Set exercise — Please rewrite the lines from the one containing "You are a computer-use agent." through the last line, inclusive, keeping the requests and scaling every coordinate in the answers by 1.5, rounded to whole numbers with halves going up. Omit the pictures.

Raw records
------------------------------------------------------------
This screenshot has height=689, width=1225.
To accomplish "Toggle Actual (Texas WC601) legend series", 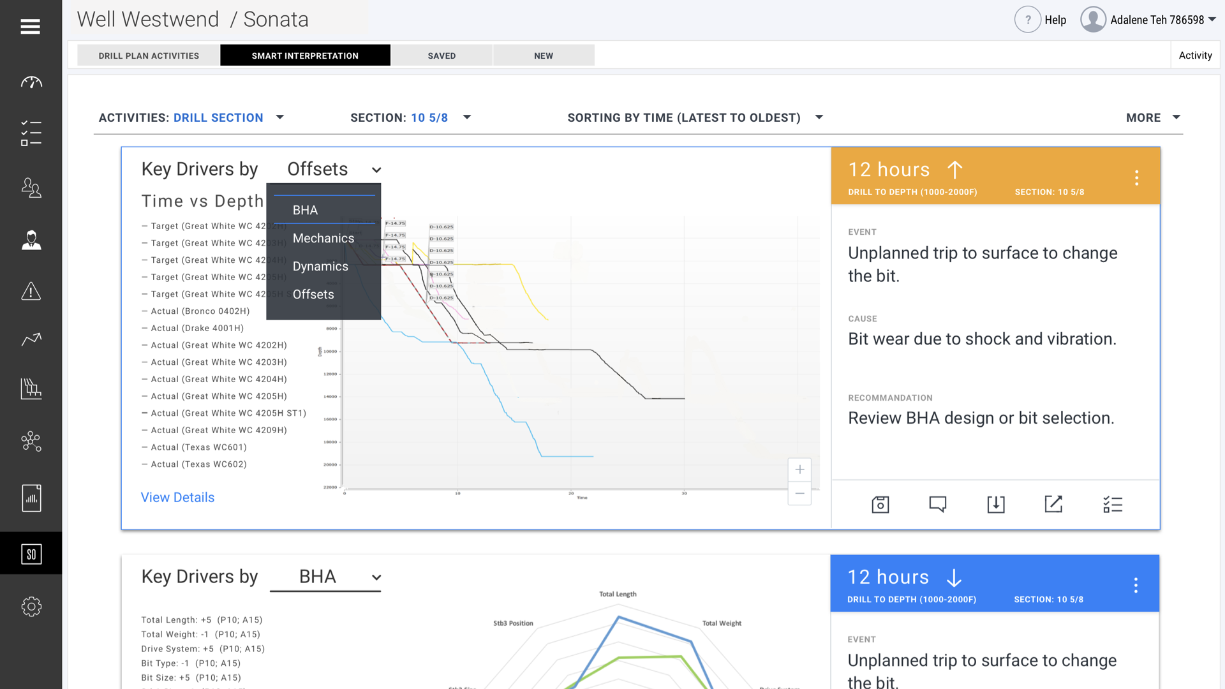I will 198,447.
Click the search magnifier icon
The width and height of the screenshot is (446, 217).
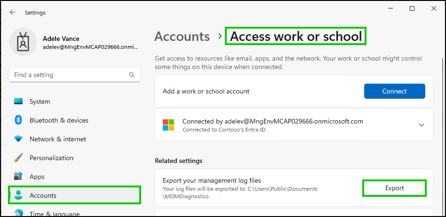tap(131, 75)
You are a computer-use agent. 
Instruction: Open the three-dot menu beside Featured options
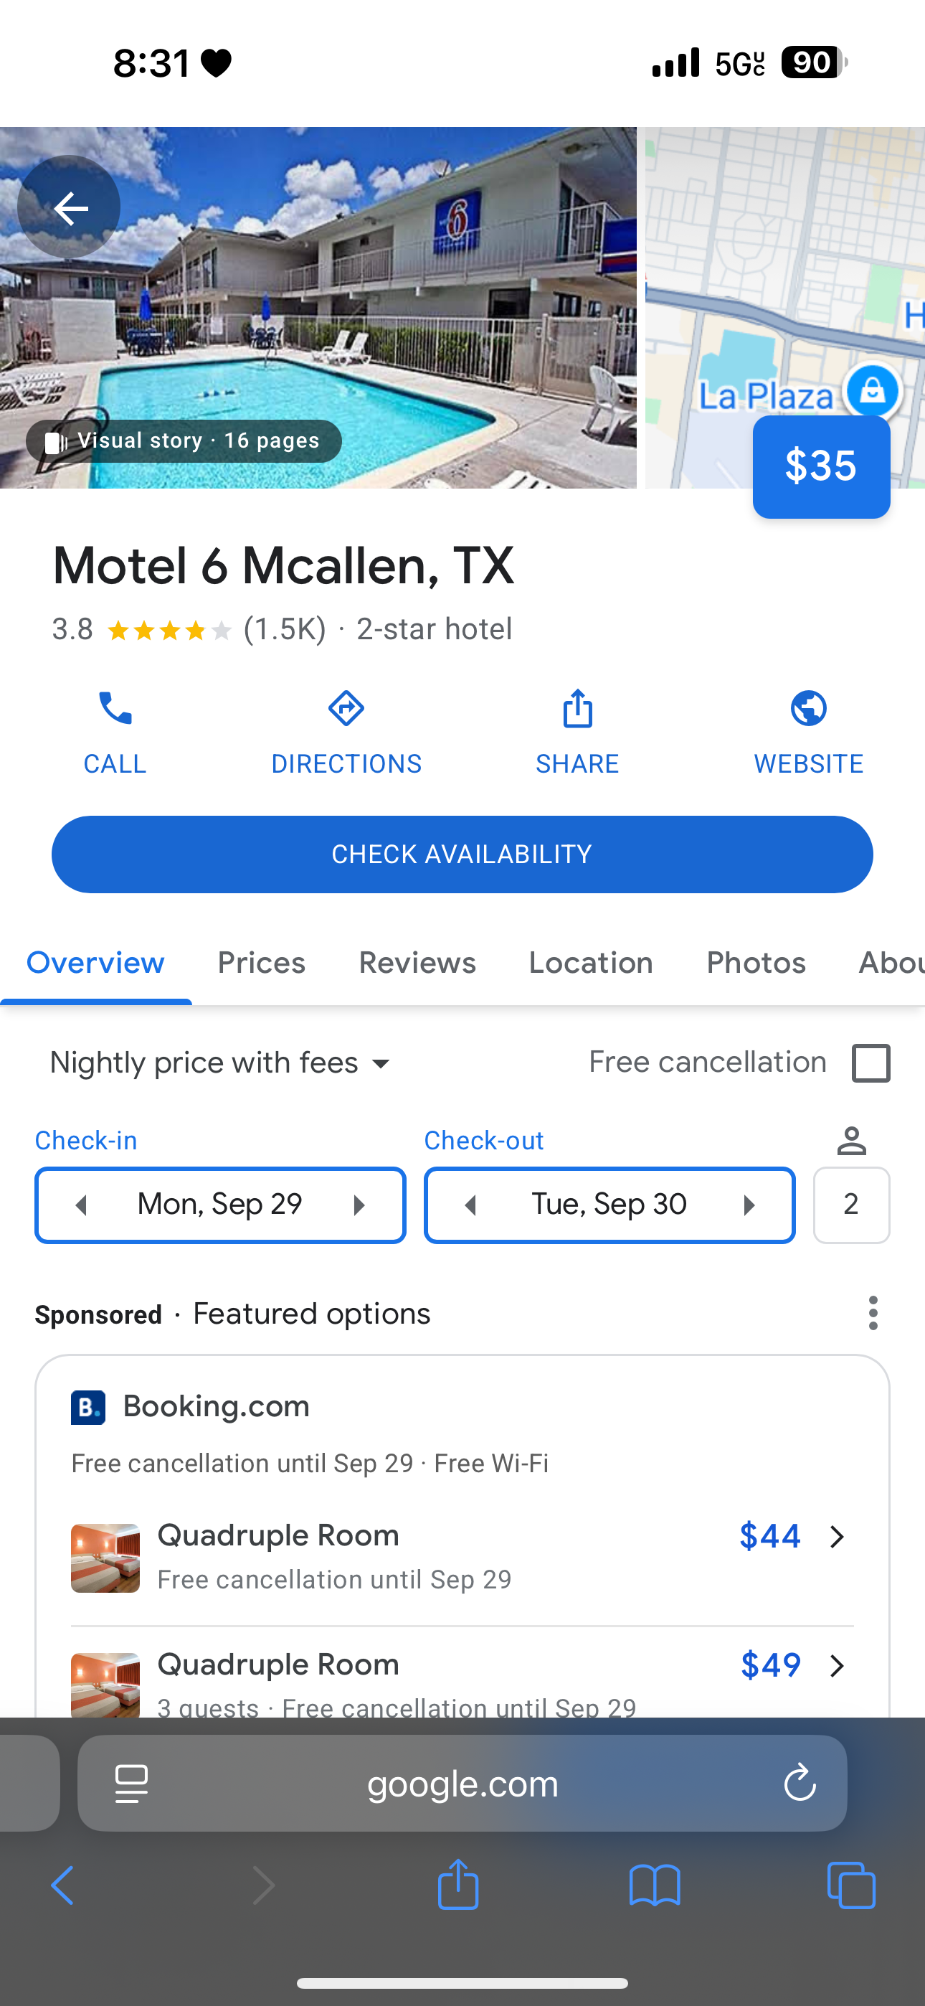tap(873, 1314)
------------------------------------------------------------
The reply —
You are a computer-use agent. 
Instruction: Open the three-dot menu beside Featured options
tap(1310, 1971)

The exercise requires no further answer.